C, Just-Nubling G, Robertson VJ, Knobloch J, Hohle R: Evaluation of two nested PCR assays for detection of Histoplasma capsulatum DNA in human tissue. J Clin Microbiol 2002, 40:1644–1647.PubMedCentralPubMedCrossRef 19. Wakefield AE, Pixley FJ, Banerji S, Sinclair K, Millar RF, Moxon ER, Hopkin JM: Amplification of mitochondrial ribosomal RNA sequences from Pneumocystis carinii DNA of rat and human origin.

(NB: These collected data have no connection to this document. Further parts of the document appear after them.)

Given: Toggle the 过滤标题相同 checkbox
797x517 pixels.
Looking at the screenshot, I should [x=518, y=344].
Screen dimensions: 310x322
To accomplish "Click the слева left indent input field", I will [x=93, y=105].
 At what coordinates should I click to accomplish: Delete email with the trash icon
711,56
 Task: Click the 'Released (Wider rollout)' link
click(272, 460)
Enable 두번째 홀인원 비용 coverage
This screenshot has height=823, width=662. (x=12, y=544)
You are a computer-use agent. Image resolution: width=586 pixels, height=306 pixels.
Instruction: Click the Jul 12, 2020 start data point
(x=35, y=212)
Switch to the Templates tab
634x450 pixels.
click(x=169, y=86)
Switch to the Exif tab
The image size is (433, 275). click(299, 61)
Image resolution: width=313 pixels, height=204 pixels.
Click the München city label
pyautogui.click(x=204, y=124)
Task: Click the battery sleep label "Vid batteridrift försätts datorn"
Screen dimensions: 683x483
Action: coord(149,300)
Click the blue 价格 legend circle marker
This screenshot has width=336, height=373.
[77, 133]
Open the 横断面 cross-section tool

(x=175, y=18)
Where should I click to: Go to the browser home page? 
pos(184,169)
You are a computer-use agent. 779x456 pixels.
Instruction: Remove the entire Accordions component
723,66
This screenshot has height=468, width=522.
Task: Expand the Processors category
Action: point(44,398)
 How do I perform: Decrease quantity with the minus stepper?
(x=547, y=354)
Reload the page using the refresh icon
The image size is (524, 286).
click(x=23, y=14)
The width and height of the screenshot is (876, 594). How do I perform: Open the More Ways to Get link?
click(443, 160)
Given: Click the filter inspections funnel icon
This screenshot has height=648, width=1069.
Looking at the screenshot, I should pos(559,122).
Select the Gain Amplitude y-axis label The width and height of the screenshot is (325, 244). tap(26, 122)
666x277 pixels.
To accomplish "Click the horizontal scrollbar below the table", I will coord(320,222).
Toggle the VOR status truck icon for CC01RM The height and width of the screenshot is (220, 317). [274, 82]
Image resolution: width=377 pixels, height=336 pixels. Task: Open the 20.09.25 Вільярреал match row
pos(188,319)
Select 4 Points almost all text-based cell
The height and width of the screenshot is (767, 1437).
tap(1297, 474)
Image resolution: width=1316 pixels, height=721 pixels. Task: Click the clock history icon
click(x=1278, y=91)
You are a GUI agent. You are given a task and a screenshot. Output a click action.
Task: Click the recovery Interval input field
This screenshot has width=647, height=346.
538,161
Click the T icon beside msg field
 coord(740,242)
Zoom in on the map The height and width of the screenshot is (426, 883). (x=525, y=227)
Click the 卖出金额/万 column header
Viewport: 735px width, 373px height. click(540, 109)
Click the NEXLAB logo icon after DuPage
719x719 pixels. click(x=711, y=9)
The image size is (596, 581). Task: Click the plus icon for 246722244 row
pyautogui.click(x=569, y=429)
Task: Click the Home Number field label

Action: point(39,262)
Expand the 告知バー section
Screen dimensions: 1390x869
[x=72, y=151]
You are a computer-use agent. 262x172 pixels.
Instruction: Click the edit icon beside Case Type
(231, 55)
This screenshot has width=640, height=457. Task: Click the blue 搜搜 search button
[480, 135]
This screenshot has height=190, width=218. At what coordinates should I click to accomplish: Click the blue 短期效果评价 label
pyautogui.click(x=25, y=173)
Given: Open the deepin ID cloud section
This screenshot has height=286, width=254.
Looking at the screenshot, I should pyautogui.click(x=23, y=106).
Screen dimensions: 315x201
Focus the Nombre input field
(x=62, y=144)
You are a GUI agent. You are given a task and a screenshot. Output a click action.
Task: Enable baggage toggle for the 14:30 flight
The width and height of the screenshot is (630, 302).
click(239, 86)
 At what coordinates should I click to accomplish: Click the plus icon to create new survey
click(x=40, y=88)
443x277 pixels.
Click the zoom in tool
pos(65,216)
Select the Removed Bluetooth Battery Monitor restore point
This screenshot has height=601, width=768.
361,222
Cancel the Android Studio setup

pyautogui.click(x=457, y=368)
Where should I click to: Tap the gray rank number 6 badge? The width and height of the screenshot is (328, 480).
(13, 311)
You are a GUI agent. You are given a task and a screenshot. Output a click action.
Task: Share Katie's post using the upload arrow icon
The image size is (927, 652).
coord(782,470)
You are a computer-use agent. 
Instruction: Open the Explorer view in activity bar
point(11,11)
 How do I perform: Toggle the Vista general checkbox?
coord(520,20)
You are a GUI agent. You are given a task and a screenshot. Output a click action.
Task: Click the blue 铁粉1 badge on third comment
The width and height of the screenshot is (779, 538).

Mol Biochem Parasitol 1990, 43:69–76.PubMedCrossRef 20. Wakefield AE: DNA sequences identical to Pneumocystis carinii f. sp. carinii and Pneumocystis carinii f. sp. hominis in samples of air spora. J Clin Microbiol 1996, 34:1754–1759.PubMedCentralPubMed 21. Tsolaki AG, Beckers P, Wakefield AE: Pre-AIDS era isolates of Pneumocystis carinii f. sp. hominis : high genotypic similarity with contemporary isolates. J Clin Microbiol 1998, 36:90–93.PubMedCentralPubMed 22.